Mme Diarra Heta Sissoko, déplacée interne depuis quatre ans, vit sur ce site avec ses petits enfants et belles-filles. Ceux-ci expriment une profonde tristesse. «Nous n’avons pas grande chose pour fêter cette année. On a ni moutons, ni habits», se désolent-ils à notre interrogation. Notre interlocutrice nous informe qu’habituellement, ce sont leurs parents de la diaspora qui leur viennent en appui pour faire face aux charges de la fête. Cette année particulièrement, déplore cette victime de l’esclavage par ascendance, rien n’a encore été fait.

 À cette tristesse, s’ajoute la nostalgie de leur village d’origine (Diéma) qui enlève toute envie de fêter. C’est cet état de fait qu’explique Kama Diarra qui se remémore les moments prodigieux de la fête, il y a quelques années. «Au village, on célébrait la Tabaski dignement, avec des moutons, de nouveaux habits et de bons plats. Aujourd’hui, par contre, je n’ai plus le goût à cette fête», affirme-t-il d’un air triste.

Le même sentiment de désintérêt anime Koura Diarra également déplacée interne. Pour donner plus de joie à sa famille déplacée, elle exerce de petites activités génératrices de revenus (au moment de notre entretien, elle posait le henné sur les pieds et les mains d’une cliente) pour avoir de quoi vêtir et coiffer ses plus jeunes frères et sœurs. «La fête, ce n’est plus ma priorité. Je fais juste de mon mieux pour égayer mes frères et sœurs», précise-t-elle.

Pour avoir des précisions sur la situation des familles hébergées au sein de la Cité des enfants, nous avons approché le directeur général adjoint de la Cité des enfants. N’ Famara Kéïta explique que la Cité des enfants héberge au total 129 PDI qu’elle essaie de mettre dans les conditions optimales depuis 2021 malgré les difficultés. Concernant les préparatifs de la fête de cette année, il assure que des efforts sont en cours pour permettre aux personnes vulnérables de fêter dans la dignité. Déjà, assure-t-il, un partenaire a fait don d’habits pour les enfants.
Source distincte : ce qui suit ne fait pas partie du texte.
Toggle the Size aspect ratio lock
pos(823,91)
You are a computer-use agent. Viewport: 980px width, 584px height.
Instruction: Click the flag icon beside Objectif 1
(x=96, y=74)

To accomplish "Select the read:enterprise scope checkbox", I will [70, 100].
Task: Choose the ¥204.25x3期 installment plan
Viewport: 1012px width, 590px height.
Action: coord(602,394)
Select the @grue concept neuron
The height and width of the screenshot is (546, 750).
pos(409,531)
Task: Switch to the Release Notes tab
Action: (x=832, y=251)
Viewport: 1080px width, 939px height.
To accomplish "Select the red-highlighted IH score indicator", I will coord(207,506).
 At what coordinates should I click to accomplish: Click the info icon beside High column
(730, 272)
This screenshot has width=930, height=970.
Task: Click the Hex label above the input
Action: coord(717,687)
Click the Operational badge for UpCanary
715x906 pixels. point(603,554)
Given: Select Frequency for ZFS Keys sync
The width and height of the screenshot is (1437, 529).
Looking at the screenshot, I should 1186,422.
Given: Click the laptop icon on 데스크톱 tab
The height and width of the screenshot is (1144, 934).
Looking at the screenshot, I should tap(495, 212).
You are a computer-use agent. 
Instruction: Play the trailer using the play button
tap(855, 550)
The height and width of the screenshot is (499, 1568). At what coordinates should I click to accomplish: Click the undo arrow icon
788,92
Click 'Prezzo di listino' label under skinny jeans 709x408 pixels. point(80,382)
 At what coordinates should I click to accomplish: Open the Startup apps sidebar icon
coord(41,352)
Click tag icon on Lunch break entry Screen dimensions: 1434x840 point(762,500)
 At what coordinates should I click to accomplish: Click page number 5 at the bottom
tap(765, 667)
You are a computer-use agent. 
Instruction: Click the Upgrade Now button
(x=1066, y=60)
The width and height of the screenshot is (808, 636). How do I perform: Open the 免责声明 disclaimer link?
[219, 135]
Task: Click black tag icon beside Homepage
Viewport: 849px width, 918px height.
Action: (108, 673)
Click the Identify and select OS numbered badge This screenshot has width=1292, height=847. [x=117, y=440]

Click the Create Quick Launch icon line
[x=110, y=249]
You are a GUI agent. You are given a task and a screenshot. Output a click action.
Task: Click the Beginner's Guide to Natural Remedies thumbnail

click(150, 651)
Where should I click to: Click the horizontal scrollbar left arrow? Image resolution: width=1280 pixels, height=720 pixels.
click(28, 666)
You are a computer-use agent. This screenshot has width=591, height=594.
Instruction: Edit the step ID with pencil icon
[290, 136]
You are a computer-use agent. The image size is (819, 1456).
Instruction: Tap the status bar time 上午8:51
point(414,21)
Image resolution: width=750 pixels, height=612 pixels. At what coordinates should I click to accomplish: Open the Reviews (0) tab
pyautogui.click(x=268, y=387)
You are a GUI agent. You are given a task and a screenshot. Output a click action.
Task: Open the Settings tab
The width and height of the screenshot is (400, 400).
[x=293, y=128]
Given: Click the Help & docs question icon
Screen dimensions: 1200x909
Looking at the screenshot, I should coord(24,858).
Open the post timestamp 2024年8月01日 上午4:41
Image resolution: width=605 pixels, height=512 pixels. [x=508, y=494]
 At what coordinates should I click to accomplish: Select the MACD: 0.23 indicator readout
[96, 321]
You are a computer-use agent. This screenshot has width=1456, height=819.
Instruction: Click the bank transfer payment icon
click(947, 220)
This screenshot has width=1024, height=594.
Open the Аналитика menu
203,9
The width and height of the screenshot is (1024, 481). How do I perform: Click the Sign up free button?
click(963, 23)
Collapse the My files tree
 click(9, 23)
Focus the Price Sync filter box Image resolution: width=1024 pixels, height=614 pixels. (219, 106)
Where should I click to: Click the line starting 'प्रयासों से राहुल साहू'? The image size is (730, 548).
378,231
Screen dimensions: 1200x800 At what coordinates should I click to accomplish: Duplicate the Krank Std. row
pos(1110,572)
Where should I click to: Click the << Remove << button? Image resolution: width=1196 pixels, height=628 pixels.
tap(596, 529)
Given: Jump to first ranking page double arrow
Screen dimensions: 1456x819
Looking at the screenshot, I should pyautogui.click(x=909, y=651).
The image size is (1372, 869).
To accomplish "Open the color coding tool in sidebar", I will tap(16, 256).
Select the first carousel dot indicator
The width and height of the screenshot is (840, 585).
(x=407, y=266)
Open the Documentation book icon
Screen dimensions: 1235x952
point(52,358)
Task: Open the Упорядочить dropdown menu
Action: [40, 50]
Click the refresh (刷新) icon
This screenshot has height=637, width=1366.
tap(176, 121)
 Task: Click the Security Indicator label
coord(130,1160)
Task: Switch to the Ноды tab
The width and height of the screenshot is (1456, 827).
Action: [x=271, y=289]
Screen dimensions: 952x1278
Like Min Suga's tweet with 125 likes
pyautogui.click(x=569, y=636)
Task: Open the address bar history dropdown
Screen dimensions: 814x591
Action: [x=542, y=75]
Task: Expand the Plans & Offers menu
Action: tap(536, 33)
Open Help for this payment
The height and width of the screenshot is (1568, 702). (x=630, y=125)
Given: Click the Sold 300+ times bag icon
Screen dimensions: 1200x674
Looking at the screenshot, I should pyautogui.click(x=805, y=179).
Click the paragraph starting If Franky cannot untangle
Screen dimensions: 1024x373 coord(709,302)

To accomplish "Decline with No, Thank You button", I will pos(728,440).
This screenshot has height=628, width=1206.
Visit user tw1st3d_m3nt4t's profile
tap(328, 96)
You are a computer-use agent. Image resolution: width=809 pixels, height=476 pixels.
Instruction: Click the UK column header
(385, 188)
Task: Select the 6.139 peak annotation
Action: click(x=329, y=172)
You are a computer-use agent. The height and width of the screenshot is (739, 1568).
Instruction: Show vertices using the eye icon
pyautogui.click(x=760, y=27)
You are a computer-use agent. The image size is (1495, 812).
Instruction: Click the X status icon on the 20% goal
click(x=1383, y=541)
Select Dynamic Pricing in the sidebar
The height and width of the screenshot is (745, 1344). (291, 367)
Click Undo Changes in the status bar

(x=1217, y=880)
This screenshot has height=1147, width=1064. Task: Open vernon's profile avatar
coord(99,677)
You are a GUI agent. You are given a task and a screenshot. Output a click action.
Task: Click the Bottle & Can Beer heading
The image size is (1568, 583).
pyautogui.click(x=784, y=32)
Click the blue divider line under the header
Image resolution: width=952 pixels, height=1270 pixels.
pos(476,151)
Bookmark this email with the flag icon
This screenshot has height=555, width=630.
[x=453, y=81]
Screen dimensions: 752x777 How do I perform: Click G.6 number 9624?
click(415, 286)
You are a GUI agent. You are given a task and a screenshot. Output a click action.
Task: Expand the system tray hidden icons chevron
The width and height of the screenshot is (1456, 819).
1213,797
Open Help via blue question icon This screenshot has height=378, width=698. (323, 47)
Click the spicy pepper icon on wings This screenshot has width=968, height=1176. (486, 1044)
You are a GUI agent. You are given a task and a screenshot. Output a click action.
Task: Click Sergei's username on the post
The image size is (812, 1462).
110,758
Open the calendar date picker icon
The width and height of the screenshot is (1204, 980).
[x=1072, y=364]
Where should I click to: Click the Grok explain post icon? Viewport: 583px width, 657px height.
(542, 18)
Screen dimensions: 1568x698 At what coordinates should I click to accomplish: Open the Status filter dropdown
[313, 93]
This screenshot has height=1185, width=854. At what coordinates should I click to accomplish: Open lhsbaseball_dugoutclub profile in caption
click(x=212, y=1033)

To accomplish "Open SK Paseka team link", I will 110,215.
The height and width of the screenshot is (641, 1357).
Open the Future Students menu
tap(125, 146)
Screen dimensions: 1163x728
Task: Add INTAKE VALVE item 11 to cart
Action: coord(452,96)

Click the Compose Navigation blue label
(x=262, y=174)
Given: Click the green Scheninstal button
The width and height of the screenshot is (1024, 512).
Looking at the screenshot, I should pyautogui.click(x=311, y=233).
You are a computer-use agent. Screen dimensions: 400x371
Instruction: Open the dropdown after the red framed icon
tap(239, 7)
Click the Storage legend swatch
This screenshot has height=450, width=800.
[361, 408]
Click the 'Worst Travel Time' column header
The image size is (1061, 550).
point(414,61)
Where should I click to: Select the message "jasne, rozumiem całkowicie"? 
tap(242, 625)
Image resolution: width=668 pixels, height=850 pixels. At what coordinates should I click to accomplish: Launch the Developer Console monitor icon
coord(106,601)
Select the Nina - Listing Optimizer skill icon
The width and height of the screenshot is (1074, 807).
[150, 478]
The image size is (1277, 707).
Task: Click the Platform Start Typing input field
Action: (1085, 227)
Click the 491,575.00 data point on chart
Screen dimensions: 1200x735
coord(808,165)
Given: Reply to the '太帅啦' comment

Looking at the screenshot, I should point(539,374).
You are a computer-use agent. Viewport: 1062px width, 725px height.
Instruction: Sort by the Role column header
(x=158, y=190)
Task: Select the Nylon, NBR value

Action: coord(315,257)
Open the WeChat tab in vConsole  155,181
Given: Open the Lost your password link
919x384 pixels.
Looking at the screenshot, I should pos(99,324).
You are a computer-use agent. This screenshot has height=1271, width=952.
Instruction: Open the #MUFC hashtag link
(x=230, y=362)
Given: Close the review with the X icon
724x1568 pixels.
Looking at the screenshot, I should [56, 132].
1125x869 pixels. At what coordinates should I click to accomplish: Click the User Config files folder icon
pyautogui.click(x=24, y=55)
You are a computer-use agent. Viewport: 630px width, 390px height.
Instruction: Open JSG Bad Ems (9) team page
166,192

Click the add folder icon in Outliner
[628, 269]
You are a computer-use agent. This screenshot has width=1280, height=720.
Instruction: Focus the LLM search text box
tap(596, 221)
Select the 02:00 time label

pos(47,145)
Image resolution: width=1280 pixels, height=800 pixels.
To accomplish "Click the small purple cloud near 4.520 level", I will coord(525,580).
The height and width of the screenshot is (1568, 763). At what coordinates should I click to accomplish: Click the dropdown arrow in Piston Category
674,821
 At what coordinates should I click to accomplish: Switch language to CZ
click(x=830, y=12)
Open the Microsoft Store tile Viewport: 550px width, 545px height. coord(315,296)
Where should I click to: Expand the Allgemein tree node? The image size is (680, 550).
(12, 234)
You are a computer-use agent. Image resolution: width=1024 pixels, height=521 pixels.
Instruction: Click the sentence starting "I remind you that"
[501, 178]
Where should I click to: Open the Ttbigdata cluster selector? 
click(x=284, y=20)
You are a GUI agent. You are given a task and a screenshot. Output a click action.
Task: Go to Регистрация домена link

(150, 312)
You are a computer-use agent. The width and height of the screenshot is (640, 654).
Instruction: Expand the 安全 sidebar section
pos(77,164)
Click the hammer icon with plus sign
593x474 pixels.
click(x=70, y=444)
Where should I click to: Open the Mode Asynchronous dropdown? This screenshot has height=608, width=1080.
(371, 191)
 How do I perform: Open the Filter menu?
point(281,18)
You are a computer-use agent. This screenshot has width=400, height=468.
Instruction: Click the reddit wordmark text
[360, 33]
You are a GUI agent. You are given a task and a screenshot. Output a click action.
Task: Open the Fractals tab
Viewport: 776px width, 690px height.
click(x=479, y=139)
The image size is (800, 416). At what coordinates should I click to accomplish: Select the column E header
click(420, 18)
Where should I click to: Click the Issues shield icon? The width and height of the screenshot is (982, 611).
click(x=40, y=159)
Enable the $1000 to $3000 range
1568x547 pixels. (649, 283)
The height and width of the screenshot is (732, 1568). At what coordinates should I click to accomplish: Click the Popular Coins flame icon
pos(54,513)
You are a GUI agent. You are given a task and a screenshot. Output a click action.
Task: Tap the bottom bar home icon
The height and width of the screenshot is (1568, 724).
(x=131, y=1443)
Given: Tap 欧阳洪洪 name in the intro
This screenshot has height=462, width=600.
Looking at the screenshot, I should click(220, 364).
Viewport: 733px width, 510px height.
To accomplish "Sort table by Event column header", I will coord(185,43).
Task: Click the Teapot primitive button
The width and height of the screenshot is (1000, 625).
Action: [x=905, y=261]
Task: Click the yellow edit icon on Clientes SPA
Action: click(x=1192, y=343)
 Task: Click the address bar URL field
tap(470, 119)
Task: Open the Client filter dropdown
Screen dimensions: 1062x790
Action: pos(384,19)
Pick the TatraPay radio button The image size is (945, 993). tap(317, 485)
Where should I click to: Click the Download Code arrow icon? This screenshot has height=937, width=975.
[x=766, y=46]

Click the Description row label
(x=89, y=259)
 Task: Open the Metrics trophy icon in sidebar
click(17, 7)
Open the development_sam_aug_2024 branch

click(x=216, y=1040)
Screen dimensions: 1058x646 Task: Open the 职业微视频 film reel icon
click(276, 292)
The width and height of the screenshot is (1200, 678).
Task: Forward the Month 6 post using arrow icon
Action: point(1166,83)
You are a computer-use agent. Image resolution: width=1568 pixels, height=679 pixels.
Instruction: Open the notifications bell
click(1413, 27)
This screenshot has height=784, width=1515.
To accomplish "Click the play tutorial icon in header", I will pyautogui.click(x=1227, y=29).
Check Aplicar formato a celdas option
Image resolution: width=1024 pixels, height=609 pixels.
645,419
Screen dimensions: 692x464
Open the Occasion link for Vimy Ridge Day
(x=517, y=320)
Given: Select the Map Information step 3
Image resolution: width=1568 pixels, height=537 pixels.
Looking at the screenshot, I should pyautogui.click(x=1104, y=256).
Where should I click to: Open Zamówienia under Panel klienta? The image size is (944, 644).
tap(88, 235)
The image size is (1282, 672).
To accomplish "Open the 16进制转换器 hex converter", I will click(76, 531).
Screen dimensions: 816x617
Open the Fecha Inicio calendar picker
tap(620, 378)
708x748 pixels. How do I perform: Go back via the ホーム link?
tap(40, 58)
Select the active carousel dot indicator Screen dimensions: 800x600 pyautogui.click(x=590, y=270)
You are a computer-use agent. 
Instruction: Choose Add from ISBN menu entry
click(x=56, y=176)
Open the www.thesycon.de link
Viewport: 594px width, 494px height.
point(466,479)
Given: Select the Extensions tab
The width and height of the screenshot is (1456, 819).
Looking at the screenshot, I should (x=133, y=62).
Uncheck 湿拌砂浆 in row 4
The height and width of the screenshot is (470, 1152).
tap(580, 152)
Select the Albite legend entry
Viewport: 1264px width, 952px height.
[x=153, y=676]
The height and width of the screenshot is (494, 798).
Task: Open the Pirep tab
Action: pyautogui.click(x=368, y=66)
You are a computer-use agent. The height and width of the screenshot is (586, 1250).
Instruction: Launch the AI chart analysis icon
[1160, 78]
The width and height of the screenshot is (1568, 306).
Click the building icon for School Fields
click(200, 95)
Un geste qu’il salue, mais estime insuffisant au regard des besoins réels. Contrairement aux années précédentes, les contributions en faveur des personnes déplacées internes sont timides. D’où l’appel du représentant de la Cité des enfants à la solidarité : «Nous exhortons les bonnes volontés à faire preuve de générosité, pour que ces familles puissent fêter comme les autres.»

Du côté des réfugiés, la situation n’est pas non plus reluisante. Venus de divers pays (Burkina Faso, Niger, Centrafrique, RD Congo et du Soudan), ils vivent aussi dans la précarité. Selon M’Paly Sylla, administrateur et superviseur à la Commission nationale chargée des réfugiés (CNCR), les fêtes comme la Tabaski représentent une occasion importante de soutien moral et matériel pour les réfugiés. Pourtant, précise-t-il, pour les occasions du genre, les réfugiés comme les PDI ne disposent pas souvent de ressources ce qui fait qu’ils ne peuvent compter que sur l’élan de solidarité et l’humanisme de leur pays d’accueil. M’Paly Sylla, précise aussi qu’il n’existe pas à ce jour de camps dédiés spécifiquement aux réfugiés, ces derniers cohabitent avec les PDI. Pour cela, il exhorte les bonnes volontés à l’entraide.

Il faut noter qu’à ce jour, la CNCR a recensé 220 000  réfugiés au Mali, dont 88.000 sont en attente d’enrôlement dans les bases de données. Concernant les personnes déplacées internes victimes d’esclavage par ascendance qui sont hébergées sur le site de la Cité des enfants, le DGA indique qu’un processus de retour dans leurs localités d’origine est en cours, à la suite d’un procès qui leur a été favorable. Une première vague est déjà repartie pour préparer l’arrivée des autres, prévue pendant les vacances scolaires, car de nombreux enfants sont encore en classes.